PASSAGE GIVEN:
______________________________
I’ve been saying that June would be a critical month for the Trump presidency and it certainly is panning out that way.  This past week and now looking ahead to the coming one are also prime examples of my adage “wait 24 hours.”  You just can’t jump to immediate conclusions these days, as much as everyone, especially talk-show pundits and network news outlets, feels compelled to.

First off, global equity markets rose on optimism over accommodative central bank policies, spelled out below, and misplaced optimism over the U.S.-China trade war, with presidents Trump and Xi agreeing to meet this coming weekend in Osaka, Japan for the G20 summit.

Just understand it is impossible for the two sides to reach any agreement there, and the most one can hope for is an agreement to restart formal talks and a delay on enacting any new tariffs by either side.

The problem is, as I also spell out below, that one moment the markets responded positively to word Vice President Mike Pence was deferring a hardline speech this week on China and its human-rights policies, but in the next moment, the Trump administration is blacklisting five more Chinese tech companies, which will further piss off China to no end.
______________________________
PROBLEM STATEMENT:
According to the commentary above on the Trump presidency, where did presidents Trump and Xi agree to meet?
______________________________
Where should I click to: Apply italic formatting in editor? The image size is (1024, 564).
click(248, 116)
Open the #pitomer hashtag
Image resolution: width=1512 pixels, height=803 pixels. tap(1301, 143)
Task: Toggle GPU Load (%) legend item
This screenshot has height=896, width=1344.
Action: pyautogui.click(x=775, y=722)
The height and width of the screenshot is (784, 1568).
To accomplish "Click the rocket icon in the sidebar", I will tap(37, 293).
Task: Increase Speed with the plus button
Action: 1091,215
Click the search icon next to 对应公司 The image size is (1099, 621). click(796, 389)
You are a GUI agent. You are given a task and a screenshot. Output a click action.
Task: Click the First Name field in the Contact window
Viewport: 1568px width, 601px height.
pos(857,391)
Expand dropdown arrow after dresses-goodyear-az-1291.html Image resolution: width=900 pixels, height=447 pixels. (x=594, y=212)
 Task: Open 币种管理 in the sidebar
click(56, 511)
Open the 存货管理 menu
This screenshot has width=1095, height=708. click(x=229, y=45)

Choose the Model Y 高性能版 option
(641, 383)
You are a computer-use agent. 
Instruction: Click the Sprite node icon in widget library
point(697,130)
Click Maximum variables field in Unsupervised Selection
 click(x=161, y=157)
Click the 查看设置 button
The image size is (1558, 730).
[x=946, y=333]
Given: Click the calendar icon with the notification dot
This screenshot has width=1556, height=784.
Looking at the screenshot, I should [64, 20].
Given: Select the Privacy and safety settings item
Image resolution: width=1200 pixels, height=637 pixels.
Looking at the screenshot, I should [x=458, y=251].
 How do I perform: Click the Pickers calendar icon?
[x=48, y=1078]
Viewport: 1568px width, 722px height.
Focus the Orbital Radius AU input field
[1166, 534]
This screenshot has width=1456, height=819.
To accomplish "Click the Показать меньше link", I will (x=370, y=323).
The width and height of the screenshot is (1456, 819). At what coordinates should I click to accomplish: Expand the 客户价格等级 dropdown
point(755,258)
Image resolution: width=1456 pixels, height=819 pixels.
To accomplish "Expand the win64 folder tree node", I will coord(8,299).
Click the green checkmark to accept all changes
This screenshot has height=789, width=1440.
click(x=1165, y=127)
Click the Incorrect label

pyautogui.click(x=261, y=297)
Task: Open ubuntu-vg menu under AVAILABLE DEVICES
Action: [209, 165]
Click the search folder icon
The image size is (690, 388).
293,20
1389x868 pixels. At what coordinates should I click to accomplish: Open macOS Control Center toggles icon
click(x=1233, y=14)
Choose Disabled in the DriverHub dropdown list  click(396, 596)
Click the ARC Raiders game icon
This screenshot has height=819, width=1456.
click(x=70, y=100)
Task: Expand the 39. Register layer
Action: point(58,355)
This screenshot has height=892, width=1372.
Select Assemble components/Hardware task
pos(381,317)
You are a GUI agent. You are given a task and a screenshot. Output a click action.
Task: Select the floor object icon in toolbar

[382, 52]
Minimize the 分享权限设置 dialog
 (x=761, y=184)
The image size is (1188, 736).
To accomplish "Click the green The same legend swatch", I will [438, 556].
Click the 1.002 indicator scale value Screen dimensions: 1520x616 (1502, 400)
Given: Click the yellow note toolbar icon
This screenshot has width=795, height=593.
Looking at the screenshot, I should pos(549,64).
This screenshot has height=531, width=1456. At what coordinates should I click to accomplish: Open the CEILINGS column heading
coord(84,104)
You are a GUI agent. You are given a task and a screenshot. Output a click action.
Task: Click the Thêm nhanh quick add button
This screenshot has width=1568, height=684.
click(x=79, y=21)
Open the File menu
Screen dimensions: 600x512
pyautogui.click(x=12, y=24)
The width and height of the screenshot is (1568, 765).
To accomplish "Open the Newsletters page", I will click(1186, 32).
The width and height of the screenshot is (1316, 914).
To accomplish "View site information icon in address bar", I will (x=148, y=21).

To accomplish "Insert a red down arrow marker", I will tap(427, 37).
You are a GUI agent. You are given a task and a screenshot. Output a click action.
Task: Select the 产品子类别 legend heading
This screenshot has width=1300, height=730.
______________________________
TASK ANSWER:
In Osaka, Japan, for the G20 summit.